3064 Background: Acellular dermal matrices (ADM) have been used in different fields of surgery for almost 20 years. In 2005 Breuing et al first described its use in breast cancer patients. It is assumed that it is safe to use in an oncologic setting, but data from controlled studies are still missing. Because of its lack of cells ADM are considered not to cause an immune reaction. With increasing knowledge about the importance of immunology in breast cancer more information about ADM on different immune cell populations is needed. IL6 and IL12 are two central cytokines and key regulators of immune supression and activation. Methods: Strattice (ST; LifeCell) CollaMend (CM; Bard Davol), Biodesign (BD; Cook Biotec) as well as TiLoop a synthetic mesh (TL; pfm medical) were used in this study.
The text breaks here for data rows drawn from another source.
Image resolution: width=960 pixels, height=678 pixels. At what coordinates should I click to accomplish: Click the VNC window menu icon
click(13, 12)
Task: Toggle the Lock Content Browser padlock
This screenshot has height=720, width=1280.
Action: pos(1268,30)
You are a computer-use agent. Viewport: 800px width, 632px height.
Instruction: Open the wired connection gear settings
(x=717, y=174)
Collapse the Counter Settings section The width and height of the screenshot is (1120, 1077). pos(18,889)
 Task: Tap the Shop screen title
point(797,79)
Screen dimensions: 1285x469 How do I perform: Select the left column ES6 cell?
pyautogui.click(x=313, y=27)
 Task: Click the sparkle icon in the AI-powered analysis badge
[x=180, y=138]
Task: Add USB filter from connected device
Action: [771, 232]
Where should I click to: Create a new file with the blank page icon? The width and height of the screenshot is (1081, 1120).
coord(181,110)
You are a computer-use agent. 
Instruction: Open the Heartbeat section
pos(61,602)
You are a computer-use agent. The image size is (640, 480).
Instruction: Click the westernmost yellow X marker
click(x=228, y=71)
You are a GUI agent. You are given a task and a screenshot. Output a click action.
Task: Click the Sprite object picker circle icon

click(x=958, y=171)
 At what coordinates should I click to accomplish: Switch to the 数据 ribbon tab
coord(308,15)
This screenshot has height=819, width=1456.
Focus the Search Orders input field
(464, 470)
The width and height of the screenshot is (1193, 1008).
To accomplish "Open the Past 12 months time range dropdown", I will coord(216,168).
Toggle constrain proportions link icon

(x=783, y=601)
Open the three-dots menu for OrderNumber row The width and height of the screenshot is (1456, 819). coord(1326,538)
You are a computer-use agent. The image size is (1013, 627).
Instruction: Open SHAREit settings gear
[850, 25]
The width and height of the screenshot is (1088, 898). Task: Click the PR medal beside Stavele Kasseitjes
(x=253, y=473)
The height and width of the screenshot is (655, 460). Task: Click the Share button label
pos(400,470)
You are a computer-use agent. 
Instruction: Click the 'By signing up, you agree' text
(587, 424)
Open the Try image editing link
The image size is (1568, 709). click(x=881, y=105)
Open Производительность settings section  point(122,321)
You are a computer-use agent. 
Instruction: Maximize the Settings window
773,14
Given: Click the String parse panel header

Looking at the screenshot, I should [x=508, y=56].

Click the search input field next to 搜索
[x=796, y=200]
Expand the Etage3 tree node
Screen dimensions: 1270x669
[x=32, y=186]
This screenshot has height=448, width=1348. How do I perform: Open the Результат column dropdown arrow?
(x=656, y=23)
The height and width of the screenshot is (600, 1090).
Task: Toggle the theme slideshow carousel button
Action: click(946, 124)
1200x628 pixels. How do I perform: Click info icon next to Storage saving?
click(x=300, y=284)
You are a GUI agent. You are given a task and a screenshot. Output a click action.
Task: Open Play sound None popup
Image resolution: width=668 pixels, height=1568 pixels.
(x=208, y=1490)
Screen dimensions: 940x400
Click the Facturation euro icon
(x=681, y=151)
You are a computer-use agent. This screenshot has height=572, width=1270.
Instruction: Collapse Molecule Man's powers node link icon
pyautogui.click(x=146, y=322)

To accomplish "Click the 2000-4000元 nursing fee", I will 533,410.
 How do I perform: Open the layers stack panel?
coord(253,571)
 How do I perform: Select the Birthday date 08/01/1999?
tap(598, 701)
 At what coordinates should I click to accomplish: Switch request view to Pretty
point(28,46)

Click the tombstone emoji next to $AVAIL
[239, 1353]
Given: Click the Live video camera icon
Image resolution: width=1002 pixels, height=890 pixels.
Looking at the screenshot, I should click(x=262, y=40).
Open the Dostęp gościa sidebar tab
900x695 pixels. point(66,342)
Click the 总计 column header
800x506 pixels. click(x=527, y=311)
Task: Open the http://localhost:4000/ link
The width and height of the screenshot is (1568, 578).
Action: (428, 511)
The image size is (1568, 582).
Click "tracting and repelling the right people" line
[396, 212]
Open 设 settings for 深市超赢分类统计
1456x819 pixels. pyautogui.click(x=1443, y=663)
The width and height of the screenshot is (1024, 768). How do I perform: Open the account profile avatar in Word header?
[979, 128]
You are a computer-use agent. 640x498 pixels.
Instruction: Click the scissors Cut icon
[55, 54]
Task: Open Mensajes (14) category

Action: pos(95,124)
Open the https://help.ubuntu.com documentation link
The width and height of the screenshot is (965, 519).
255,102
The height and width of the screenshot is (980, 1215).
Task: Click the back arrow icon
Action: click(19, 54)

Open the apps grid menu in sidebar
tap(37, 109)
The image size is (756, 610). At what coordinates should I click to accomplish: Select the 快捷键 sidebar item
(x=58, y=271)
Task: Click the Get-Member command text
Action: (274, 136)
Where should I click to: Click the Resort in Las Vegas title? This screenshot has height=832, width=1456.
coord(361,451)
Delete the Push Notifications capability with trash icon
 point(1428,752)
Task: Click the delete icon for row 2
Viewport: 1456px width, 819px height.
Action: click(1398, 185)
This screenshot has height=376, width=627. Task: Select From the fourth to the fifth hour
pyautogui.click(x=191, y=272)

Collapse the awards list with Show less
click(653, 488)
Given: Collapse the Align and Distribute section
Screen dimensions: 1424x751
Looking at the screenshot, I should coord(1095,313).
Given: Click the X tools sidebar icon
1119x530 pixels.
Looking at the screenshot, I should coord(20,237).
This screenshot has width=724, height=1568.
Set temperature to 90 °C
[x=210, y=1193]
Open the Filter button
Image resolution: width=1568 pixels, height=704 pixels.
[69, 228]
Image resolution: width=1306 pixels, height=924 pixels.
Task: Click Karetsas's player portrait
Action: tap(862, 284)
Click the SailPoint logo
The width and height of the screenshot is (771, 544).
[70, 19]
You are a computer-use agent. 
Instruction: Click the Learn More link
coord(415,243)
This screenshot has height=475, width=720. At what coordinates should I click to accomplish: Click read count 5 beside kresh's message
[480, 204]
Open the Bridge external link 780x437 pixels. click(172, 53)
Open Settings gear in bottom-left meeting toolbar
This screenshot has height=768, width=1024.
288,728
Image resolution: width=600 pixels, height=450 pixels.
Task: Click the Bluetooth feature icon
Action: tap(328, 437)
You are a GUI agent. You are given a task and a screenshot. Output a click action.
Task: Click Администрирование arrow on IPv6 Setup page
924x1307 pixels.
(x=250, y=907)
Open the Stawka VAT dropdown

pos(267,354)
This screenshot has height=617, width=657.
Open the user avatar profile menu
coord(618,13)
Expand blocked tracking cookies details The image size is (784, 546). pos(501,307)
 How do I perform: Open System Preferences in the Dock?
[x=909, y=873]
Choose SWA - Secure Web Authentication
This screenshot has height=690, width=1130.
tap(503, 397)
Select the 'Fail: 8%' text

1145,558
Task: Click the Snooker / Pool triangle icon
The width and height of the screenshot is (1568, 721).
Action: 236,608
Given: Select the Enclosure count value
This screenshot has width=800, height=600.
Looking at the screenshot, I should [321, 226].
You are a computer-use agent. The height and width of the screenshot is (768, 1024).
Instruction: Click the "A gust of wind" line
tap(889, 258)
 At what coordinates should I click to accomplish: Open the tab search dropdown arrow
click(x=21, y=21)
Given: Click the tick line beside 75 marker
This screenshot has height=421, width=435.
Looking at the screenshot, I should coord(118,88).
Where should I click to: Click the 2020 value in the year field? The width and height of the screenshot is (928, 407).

We isolated myeloid dendritic cells (MDC), untouched plasmacytoid dendritic cells (PDC), naïve B-cells and CD8+ T-cells using the MACS System and co-cultered them with the biologic meshes or TL. For positive controls, we used CpG ODN 2216 3 µg/ml and LPS in a concentration of 100 ng/ml. Cytokine concentration of IL12p70 and IL6 were determined after seven days by using sandwich Elisa sets. Statistical significance was determined by the nonparametric Friedman-Test. The single hypothesis was calculated with a paired Wilcoxon Test. Results: There was a highly significant difference between the different ADM and TL in the immunologic response. The statistical difference for IL 6 was p= 0.0006131 for B cells and p= 0.00418 for T cells between TL and ADM. ST also caused significantly more IL6 than CM and BD. We found similar differences in IL 12 with p= 0.00194 for B cells and p= 0.003636 in T cells in regard to the difference between TL and ADM. For IL 12 there was no statistical difference between the ADM. We didn´t see any significant differences in the cytokine profile between the various ADM/TL in the MDC and PDC subpopulations. Conclusions: Despite the assumed lack of immune answer to ADM, immune cells reacted in our study with significantly different cytokine profiles. These findings can have implications regarding the activation or suppression of effector cells in a cancer patient.